Pray for one another
I personally think that we are on the edge of something really big in the church world.
For the past 70 to 80 years, we’ve done our dead-level best to make Christianity look polished and slick. When you ask the average church-goer how life is, the standard response is, “NO problems here, we’re good.”
We have preachers who “look” like they have everything figured out. Their families are perfect; no struggles or problems, so, therefore, it’s tough to approach leaders and talk about our everyday problems. So, instead of following the mandate of James 5:16, we build a wall of isolation in the attempts to be perceived as having it all figured out.
This is why we are seeing 50 percent of Christian marriage falling apart because we don’t have real community. We don’t have a safe place to sit down and talk through our struggles and problems. We don’t have a place to get real answers.
Let’s be honest. When someone asks ‘How are you doing?’ If someone actually starts to unpack the messy, we get a little freaked out, and we want our cell phone to ring, so we can avoid the actual conversation. Because we don’t actually want to get involved, we just want to have the perception of being involved.

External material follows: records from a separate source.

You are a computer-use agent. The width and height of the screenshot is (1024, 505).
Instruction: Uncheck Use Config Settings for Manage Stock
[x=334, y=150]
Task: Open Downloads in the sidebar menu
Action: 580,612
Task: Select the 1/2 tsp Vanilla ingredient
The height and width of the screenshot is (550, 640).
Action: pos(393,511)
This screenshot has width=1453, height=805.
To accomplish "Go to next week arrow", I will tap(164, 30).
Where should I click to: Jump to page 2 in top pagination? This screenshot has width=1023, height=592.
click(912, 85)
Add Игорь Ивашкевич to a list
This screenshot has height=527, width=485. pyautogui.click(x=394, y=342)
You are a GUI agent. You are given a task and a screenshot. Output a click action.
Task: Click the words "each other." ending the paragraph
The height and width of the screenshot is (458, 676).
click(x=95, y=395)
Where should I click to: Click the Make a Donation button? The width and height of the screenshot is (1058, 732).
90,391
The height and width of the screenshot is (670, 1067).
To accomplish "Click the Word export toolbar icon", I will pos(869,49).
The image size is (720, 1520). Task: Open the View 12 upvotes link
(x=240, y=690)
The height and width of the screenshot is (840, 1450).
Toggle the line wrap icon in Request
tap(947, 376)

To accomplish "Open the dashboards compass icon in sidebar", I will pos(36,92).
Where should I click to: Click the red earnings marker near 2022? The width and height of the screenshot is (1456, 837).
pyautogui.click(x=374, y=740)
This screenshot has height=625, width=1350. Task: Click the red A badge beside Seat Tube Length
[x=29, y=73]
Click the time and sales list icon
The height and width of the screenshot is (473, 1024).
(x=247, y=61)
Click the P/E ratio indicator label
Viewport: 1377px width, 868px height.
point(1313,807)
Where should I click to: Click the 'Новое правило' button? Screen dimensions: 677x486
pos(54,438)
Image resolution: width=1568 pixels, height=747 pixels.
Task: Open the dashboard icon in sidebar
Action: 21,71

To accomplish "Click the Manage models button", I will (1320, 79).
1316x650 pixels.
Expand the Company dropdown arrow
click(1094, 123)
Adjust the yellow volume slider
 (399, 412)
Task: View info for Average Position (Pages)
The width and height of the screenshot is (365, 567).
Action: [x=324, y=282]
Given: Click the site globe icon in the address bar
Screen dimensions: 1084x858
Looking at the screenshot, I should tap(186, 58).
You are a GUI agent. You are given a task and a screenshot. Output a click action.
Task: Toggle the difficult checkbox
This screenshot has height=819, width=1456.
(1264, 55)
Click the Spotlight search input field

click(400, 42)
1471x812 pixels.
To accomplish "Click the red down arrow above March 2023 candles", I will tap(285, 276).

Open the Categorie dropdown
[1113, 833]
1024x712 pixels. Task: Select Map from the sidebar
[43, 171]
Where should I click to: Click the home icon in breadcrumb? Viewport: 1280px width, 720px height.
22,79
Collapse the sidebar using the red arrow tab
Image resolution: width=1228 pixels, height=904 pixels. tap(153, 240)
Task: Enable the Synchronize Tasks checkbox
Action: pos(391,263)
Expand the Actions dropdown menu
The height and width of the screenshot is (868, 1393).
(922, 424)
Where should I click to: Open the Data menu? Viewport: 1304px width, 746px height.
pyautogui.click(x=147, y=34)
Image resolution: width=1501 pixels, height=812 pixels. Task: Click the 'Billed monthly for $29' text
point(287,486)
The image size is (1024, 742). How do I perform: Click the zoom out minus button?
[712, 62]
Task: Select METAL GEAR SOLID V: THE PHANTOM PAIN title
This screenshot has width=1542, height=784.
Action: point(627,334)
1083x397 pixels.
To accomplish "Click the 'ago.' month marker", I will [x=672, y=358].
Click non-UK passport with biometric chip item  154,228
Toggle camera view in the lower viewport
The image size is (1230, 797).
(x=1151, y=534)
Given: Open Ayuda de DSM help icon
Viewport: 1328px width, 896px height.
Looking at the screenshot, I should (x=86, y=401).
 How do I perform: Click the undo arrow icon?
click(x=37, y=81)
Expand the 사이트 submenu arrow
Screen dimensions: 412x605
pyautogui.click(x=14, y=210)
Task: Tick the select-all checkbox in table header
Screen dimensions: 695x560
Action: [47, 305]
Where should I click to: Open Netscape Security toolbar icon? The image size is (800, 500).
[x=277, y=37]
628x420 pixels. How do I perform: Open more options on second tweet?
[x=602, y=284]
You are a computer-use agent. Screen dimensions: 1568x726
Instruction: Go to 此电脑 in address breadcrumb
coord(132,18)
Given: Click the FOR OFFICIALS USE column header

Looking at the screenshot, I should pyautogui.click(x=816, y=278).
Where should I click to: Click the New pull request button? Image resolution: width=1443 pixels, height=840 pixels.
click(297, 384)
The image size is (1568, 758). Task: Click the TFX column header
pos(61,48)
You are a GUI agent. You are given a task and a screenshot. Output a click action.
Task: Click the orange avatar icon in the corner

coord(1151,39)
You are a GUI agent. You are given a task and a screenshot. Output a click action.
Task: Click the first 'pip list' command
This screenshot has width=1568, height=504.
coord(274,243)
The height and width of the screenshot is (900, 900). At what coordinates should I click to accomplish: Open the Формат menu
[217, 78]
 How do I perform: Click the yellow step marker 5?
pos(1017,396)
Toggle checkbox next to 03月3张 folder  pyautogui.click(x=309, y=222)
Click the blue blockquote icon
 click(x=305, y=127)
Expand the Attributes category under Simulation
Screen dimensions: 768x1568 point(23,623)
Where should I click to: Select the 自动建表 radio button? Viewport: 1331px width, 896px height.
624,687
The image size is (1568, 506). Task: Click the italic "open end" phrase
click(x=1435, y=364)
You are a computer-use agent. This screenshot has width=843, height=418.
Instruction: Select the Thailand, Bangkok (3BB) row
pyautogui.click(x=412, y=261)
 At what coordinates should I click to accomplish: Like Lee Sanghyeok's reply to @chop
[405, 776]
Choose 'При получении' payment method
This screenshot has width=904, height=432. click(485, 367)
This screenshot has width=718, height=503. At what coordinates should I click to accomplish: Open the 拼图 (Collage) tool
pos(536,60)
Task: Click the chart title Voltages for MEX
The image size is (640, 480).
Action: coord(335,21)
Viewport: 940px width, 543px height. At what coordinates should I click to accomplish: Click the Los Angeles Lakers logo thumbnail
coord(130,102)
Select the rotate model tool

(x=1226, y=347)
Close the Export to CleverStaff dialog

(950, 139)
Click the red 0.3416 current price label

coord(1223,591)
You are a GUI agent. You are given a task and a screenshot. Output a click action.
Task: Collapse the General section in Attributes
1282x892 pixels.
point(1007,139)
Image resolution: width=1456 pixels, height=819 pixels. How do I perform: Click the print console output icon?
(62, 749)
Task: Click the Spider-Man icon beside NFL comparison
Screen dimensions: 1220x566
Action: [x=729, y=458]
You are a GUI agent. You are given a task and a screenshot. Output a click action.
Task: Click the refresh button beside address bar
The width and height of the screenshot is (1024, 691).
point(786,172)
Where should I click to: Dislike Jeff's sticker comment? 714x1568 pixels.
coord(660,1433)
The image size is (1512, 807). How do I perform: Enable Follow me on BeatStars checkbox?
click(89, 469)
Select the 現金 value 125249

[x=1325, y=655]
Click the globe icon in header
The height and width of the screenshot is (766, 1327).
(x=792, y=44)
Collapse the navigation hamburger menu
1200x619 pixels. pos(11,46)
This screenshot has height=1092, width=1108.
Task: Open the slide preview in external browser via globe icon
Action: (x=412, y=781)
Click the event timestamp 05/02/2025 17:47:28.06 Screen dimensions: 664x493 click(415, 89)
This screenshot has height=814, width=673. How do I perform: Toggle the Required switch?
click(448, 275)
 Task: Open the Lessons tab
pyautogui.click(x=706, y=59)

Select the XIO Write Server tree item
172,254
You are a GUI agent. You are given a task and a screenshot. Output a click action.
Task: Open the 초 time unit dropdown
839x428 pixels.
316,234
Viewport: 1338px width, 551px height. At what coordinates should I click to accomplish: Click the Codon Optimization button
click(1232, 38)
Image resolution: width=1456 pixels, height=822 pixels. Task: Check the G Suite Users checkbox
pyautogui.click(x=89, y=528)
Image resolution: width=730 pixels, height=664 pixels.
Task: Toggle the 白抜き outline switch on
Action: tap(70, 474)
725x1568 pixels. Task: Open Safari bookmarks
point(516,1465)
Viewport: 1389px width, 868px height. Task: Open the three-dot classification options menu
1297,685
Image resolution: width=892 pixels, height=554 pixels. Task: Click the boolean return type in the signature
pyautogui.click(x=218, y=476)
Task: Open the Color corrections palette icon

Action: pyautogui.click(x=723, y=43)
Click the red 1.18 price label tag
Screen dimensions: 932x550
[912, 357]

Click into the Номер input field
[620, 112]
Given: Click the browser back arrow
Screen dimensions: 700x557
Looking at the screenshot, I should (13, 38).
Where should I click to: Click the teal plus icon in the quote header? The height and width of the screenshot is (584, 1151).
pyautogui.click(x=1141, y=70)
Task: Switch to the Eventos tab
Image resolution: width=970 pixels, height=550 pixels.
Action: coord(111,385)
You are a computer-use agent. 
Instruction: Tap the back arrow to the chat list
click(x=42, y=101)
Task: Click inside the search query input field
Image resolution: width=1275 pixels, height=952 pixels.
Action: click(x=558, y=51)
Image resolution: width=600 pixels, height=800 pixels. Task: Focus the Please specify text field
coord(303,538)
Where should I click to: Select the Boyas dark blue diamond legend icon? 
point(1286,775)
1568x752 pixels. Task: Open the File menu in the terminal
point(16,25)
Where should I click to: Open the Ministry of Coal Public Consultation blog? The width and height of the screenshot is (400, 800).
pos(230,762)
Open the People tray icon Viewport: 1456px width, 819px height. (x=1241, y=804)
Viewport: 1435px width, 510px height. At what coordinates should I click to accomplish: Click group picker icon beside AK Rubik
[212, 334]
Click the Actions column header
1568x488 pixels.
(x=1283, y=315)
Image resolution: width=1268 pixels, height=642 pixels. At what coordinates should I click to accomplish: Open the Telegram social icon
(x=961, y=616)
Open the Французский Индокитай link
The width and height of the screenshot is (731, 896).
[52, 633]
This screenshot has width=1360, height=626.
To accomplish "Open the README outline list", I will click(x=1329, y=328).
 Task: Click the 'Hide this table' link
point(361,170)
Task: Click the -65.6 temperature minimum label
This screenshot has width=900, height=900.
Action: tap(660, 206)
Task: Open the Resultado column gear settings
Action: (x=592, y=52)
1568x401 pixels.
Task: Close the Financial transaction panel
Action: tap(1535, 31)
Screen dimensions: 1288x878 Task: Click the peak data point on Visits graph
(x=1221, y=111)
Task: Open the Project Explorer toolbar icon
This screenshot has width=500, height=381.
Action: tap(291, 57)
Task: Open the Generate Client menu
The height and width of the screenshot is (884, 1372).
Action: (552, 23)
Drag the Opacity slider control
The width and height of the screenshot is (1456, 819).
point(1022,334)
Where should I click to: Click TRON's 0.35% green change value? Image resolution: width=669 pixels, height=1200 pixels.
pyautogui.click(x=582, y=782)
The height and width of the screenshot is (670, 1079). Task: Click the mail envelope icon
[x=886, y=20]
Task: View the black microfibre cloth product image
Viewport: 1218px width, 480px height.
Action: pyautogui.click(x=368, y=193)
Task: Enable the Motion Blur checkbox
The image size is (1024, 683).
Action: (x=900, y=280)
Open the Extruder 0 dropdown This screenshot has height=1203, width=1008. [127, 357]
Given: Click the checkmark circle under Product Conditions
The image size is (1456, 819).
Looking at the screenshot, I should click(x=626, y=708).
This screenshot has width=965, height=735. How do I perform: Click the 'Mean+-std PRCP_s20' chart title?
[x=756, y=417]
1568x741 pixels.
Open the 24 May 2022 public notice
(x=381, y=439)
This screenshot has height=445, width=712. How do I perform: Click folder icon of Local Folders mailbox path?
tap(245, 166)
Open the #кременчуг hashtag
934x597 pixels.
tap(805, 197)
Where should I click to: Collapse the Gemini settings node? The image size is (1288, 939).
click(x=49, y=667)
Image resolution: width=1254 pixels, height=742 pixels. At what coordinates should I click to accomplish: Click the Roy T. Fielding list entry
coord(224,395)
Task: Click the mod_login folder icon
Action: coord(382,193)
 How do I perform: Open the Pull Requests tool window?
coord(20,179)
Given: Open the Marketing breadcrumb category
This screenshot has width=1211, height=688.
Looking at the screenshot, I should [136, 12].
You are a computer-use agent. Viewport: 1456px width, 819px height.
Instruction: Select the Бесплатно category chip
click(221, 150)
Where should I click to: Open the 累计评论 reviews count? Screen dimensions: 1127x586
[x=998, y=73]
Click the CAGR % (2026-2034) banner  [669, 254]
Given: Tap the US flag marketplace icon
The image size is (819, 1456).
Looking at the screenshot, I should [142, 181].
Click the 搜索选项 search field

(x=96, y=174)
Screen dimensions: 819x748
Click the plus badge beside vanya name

My friends, there would be so much freedom if we as Christians just followed this one verse.
“Therefore, confess your sins to one another and pray for one another, that you may be healed. The prayer of a righteous person has great power as it is working” (James 5:16).
I need you to see what just got unpacked there. James did not say confess and gossip to one another. He said confess and PRAY FOR one another!
If Christians would just take the time to actually care about one another, we just might see a body of people who could shake the planet for the mission of the Gospel. If we had a group of people who understood we were all flawed, but in Christ we were by no means failures, it just might generate a revival in the church.
What we need are people in the church who want to see others succeed in Christ. We don’t need to pile drive one another into the pavement. We need to encourage each other to find Christ as our perfect Savior, who has already rescued and redeemed us from the horridness of sin and self, and simply rest in His finished work that he did on the cross on our behalf.
I think we are so close to seeing this in the American church world. And I think that’s going to happen because of persecution. If you look at the church in Middle Eastern and European countries, this is what’s happening, and as a result, the church is growing. We are seeing authentic communities of Gospel-centered faith that are activated for the cause and mission of Jesus Christ. These people are not star struck by some preacher. They are not building a castle. They are focused on seeing the Kingdom of God built.
“The Spirit himself bears witness with our spirit that we are children of God, and if children, then heirs—heirs of God and fellow heirs with Christ, provided we suffer with him in order that we may also be glorified with him” (Rom. 8:16-17).
When people suffer for the cause of the Gospel, their mindset changes. It’s no longer how they can advance their agenda, get ahead, or tear one another down. Rather, they look for ways to advance the Kingdom, win souls for Christ and sacrifice for each other.
I think that if a bulk of people in the American church would adopt this mindset we would see a complete transformation and a spirit-filled revival.